A "dark and cloudy environment" was noted near Cook Inlet, Salazar said.

Agencies including the Federal Aviation Administration, the National Oceanic and Atmospheric Administration and the U.S. Geological Survey were monitoring the situation. Photo See photos of volcano's ash and steam »

Concern centers mainly on three areas, Salazar said on a Monday conference call with reporters. The first is the ash clouds' effect on air traffic in the vicinity of the volcano. Aircraft carrying a total of roughly 20,000 passengers fly through the area on any given day, Salazar said.

"I understand a number of commercial flights have been canceled coming in and out of Anchorage International Airport," USGS geophysicist John Power said earlier Monday. "We could see disruptions to air travel to south central Alaska, and Alaska as a whole for a period of weeks to months."

Officials are working with the aviation industry to make sure air traffic in the area is safe, Salazar said.

The second area of concern is for people on the ground near the mountain, he said, but noted that most residents know what precautions to take, as experts have been warning of an eruption for some time.

In Port Alsworth, where about 100 people live year-round, Mark Lang, 56, said that everyone is staying inside.

"Stay indoors and stay out of it as much as you could," he advised.

In the event residents have to go outside, he said, they wear masks.

He said the abrasive ash is dangerous to breathe and "not good for your lungs." It could pose a problem for the town, he said, if it prevents airplanes from flying into Port Alsworth. Flying is the only way to get to the town.

In Anchorage, about 100 miles from the volcano, residents were getting ready for ash.

"All the masks and filters were sold out in two days," said Abi Seaver, 19, of Anchorage.

Another resident of Anchorage said the city isn't too concerned.

"It's so far away," she said. "And we live in the Ring of Fire, so it's not an uncommon event."

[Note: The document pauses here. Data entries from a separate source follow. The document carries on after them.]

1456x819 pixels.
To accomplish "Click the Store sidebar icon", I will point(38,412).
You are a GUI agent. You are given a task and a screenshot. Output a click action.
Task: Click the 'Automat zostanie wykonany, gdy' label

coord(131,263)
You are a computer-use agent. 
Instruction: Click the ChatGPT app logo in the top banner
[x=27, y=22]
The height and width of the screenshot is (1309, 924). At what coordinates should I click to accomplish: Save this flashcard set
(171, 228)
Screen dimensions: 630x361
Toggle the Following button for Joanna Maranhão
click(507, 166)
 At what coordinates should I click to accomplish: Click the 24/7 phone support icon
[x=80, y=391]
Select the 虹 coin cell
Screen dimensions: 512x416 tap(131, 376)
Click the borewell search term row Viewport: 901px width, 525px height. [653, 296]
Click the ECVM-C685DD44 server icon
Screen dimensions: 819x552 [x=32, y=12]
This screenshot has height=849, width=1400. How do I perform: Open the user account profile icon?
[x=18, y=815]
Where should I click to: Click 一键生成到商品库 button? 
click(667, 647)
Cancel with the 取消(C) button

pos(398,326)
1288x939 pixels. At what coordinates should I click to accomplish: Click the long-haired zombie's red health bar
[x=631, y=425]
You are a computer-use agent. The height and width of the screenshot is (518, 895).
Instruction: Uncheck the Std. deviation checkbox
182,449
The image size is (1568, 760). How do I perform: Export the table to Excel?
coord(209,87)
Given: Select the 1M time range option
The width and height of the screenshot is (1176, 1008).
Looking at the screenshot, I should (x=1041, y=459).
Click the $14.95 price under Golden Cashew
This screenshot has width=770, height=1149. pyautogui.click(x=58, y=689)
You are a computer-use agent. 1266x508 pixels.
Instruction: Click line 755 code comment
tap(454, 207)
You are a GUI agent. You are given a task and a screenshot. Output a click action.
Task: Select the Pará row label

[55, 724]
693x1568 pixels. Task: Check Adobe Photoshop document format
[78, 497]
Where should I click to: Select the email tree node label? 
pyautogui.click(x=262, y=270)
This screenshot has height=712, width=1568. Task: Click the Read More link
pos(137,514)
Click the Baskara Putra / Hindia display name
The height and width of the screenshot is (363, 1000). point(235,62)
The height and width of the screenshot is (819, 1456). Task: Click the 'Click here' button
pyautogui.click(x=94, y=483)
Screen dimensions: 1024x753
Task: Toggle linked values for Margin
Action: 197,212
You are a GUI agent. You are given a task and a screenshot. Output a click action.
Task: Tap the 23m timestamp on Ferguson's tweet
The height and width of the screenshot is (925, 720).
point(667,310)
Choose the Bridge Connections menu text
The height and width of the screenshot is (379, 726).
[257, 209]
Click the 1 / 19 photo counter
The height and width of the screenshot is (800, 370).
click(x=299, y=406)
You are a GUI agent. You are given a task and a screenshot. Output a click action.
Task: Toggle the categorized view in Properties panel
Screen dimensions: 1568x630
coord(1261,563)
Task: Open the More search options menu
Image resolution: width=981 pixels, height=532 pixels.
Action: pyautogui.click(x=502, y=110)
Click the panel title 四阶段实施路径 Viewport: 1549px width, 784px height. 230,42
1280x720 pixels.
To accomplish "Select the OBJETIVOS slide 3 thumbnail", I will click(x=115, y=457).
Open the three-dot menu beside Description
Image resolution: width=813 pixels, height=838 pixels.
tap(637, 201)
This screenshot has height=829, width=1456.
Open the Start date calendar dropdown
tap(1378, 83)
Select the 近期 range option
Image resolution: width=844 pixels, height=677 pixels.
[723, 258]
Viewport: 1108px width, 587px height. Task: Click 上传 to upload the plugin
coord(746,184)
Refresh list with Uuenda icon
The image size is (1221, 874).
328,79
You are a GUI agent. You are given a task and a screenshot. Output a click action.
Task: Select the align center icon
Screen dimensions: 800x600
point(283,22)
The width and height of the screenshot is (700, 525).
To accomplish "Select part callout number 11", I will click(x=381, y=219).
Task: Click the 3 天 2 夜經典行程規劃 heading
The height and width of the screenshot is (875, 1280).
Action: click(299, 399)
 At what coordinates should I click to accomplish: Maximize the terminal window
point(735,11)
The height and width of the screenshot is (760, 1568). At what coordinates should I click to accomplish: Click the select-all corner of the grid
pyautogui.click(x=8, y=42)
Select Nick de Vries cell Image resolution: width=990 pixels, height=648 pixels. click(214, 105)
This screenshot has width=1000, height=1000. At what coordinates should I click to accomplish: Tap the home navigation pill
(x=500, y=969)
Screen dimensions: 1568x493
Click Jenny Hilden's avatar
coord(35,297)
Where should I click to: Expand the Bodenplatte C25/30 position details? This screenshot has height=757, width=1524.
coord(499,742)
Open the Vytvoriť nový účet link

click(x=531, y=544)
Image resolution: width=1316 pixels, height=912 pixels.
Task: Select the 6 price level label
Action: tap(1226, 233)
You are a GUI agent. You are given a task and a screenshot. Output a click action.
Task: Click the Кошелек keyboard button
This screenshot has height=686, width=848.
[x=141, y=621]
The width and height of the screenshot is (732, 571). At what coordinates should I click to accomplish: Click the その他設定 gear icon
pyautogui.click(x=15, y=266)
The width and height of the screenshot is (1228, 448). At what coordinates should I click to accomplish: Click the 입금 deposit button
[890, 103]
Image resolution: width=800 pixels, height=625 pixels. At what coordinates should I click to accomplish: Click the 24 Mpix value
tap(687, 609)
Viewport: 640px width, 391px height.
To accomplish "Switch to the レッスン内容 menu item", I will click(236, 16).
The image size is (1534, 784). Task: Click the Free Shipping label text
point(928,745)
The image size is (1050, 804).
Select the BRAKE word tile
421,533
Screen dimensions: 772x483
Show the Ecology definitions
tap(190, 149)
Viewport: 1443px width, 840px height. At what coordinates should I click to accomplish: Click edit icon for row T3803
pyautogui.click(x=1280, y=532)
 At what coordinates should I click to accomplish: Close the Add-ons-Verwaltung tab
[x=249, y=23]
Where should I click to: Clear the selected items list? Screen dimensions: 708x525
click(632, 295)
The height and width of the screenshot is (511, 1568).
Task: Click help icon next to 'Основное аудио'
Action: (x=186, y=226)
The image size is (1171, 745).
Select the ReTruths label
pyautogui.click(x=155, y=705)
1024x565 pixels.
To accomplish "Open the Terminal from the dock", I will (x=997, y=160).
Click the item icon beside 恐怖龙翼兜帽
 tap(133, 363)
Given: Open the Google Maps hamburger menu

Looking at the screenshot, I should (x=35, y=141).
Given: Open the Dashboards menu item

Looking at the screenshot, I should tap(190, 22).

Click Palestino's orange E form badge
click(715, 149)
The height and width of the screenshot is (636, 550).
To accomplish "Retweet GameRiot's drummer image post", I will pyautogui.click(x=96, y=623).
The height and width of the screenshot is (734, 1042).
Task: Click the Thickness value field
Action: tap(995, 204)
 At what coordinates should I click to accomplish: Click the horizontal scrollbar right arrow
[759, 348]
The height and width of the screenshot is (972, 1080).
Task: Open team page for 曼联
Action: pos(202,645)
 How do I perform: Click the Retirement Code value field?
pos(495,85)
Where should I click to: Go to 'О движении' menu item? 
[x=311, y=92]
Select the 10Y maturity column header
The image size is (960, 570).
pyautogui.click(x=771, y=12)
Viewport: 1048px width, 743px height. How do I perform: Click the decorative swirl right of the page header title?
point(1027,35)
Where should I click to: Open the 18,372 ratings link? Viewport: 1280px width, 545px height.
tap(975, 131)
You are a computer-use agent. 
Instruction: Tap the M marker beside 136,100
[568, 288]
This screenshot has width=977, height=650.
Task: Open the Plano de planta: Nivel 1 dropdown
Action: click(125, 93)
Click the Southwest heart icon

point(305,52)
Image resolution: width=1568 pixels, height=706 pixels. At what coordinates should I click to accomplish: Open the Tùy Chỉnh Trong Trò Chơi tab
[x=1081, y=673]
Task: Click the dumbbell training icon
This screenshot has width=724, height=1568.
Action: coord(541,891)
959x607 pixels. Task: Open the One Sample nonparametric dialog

The third area of concern regards facilities in the area such as he Drift River Oil Terminal, which Salazar described as a "major terminal" for the storage of crude oil. But he said measures have been taken in anticipation of an eruption, to prevent environmental damage, and "we believe everything is safe there."

Experts expect the eruption to follow the same pattern as the last events in 1989 and 1990. That eruption continued for months as the mountain's lava dome grew then collapsed, raising another ash cloud, said Tom Murray, a scientist at the Alaska Volcano Observatory.

The ash cloud was moving north, missing the bulk of the population in south-central Alaska, Murray said.

"We are continuing to watch the volcano very closely," he said. "We could have several more phases, such as we've seen."

The eruptions started at at 10:38 p.m. Sunday. Subsequent eruptions occurred at 11:02 p.m., 12:14 a.m., 1:39 a.m. and 4:37 a.m.

The USGS estimated the height of the eruption cloud at 50,000 feet and warned that mudflows were possible on the Drift and Crescent rivers, and ashfall was likely near and downwind from the volcano.

Ash from the volcano is expected to blow north and pass west of Anchorage, said Dave Schneider, a geophysicist with the Alaska Volcano Observatory. He described the ash as a trace -- meaning if some landed on a windshield, the driver could still see through it.

Power said the ash will be about the thickness of a penny or a dime. He warned residents to take precautions.

"It does pose significant problems for mechanical systems, people with respiratory illnesses and aircraft," he said, adding that residents should be prepared to stay indoors.


Those in range of the ashfall should seal their windows and doors, the National Weather Service said. It also advised that residents protect electronics, minimize driving and cover air intakes and open water supplies.

The alert level went to red, the highest level, when the eruptions began, according to the Alaska Volcano Observatory Web page.